А. Гаспарян: Причем ни до ни после.
Г. Саралидзе: Ни до ни после! То есть это такой же волюнтаризм.
Д. Куликов: Да, конечно. Но, повторюсь, простая формальная вещь, которая могла бы удержать все это дело, – партийный устав, который надо было исполнять. Но никто ведь даже не собирался это обсуждать. Почему доклад закрытый? Отсюда вытекает масса вопросов. А были ли там делегаты?
А. Гаспарян: Говорят, что некоторые вообще уехали.
Д. Куликов: Да, многие вообще уехали. А какая функция была у этого доклада? Съезд должен был голосовать за него, утвердить его? Ничего этого не было. В рамках какой процедуры все это происходило? Я думаю, что господин Хрущев (или товарищ, как хотите) решал один вопрос – вы правильно, Гия и Армен, указали на него – все объявлялись преступниками. В принципе, по инерции можно было сказать: этих мы реабилитируем, ну а на вас откроем дельце, посмотрим чем вы занимались с 1937 по 1953-й, к примеру? В общем, это относилось ко всей партии. Действительно ли эти люди в этом участвовали, насколько это все юридически доказуемо – все это было неважным в той атмосфере, в которой они действовали. Главное, чтобы было дело, а человек найдется. Поэтому Хрущев применил тот же метод во внутрипартийной борьбе, какой использовал Сталин по отношению к троцкистам. Некоторые считают, что Хрущев был выжившим троцкистом. Можно и так сказать. Я могу привести линейку убедительных доказательств, что это так и было.
Г. Саралидзе: Немаловажный вопрос: когда Хрущев решился на этот шаг?
А. Гаспарян: Не он должен был это делать.

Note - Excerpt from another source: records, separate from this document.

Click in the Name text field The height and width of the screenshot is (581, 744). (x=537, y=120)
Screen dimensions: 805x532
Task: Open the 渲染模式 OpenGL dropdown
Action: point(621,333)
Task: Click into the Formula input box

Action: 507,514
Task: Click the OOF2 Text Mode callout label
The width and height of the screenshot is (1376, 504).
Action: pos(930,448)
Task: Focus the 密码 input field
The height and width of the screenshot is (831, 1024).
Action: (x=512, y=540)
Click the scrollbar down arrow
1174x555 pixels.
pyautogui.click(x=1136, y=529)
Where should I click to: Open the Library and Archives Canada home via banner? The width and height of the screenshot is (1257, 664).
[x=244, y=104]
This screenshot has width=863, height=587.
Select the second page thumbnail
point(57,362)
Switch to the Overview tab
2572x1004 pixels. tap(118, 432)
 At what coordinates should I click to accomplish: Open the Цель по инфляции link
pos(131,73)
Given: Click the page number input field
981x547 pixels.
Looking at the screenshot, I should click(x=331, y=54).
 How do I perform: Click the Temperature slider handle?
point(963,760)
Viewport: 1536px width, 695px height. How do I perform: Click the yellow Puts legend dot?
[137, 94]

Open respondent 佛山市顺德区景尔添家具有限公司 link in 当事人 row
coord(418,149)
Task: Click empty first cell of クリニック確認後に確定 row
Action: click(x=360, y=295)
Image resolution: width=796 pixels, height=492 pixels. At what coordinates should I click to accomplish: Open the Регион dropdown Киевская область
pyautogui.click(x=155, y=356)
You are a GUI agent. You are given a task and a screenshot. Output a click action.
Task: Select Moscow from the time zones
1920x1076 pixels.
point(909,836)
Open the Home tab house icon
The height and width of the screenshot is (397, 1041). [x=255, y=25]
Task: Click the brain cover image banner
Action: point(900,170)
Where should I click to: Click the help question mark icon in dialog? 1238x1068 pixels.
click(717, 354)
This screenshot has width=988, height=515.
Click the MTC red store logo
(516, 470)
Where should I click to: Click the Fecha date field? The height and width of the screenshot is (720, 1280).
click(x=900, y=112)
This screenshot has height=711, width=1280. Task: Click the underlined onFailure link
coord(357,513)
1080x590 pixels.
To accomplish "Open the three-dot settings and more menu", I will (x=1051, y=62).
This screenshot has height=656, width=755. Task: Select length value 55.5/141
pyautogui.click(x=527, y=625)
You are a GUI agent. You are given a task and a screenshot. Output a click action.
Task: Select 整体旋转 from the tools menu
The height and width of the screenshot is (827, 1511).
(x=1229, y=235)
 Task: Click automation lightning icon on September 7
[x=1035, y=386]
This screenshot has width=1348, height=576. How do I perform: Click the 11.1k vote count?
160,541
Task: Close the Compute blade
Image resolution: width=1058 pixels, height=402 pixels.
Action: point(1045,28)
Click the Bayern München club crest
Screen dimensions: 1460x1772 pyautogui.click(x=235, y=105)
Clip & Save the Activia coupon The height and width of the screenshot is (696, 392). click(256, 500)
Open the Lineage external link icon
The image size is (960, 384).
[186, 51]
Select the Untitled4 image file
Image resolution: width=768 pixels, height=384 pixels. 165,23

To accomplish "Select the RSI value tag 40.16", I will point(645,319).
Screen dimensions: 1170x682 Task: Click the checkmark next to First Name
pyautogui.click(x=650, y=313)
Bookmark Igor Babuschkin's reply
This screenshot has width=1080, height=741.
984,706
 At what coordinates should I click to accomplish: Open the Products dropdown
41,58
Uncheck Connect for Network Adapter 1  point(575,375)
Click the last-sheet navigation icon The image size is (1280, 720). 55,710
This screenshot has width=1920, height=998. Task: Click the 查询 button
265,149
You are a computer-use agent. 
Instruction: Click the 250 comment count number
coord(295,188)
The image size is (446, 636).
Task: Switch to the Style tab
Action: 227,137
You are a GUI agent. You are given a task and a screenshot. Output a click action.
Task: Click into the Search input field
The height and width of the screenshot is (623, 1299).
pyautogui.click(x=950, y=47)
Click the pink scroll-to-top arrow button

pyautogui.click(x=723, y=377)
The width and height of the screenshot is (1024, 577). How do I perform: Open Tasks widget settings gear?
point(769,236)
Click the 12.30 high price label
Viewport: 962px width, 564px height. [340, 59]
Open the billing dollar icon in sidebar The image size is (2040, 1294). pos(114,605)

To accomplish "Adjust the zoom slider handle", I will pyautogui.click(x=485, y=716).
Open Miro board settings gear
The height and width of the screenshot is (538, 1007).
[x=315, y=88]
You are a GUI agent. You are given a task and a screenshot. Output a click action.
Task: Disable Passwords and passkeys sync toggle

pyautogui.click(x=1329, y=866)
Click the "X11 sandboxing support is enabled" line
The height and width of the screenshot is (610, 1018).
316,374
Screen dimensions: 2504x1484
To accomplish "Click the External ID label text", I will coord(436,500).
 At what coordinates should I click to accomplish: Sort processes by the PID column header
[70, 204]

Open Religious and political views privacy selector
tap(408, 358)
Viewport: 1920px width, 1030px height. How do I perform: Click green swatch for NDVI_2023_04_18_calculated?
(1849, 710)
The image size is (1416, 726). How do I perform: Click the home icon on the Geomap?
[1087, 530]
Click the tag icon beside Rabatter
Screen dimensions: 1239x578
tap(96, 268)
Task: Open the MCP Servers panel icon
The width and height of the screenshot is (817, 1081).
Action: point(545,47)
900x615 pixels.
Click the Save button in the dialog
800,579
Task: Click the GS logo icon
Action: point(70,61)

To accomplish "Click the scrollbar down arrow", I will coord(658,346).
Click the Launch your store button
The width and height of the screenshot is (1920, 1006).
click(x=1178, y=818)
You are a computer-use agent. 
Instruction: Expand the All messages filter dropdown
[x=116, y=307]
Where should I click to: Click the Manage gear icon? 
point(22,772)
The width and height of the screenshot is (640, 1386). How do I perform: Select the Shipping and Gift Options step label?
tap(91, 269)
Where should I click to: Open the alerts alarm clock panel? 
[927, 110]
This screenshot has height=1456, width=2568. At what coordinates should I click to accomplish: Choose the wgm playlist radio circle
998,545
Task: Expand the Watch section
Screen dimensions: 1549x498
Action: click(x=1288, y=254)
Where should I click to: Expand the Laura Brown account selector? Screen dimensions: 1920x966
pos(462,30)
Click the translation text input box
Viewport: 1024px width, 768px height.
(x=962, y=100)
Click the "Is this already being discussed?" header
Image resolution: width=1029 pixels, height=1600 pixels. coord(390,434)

В том-то и состоит парадокс ситуации. Изначально первый раз о том, что у нас произошел страшный перегиб (как это называлось), сказал Берия, по указаниям которого, собственно говоря, и стали собирать всю подлинную статистику: что на самом деле происходило на объектах ГУЛАГа. Эти материалы Берия собирал недолго, потому что его позвали к стенке. Соответственно Микоян с Молотовым, понимая, что действительно какой-то перегиб все-таки существовал (они всегда очень тактично говорили по этому поводу), сказали, что если материалы уже собраны, то, наверное, надо с ними что-то делать. И вот тут их затребовал Хрущев, который, ознакомившись с этим массивом документов, заявил о необходимости донести это до сведения всего советского народа. Затем происходит единственная во всей этой истории полемика. Все решают в очень узком кругу Ворошилов, Микоян, Хрущев и Молотов. Трое из них говорят о том, что да, было, но мы эту войну выиграли, значит, мы были правы и народу не нужно ничего говорить. Хрущев искренне полагает, что в сложившейся политической конфигурации его могут оттеснить на второй или третий план. А ему хочется быть первым. И он один принимает решение: огласить данные статистики. В этой борьбе за власть он разменивает все: авторитет партии, представление народа о том, что вообще происходило в стране…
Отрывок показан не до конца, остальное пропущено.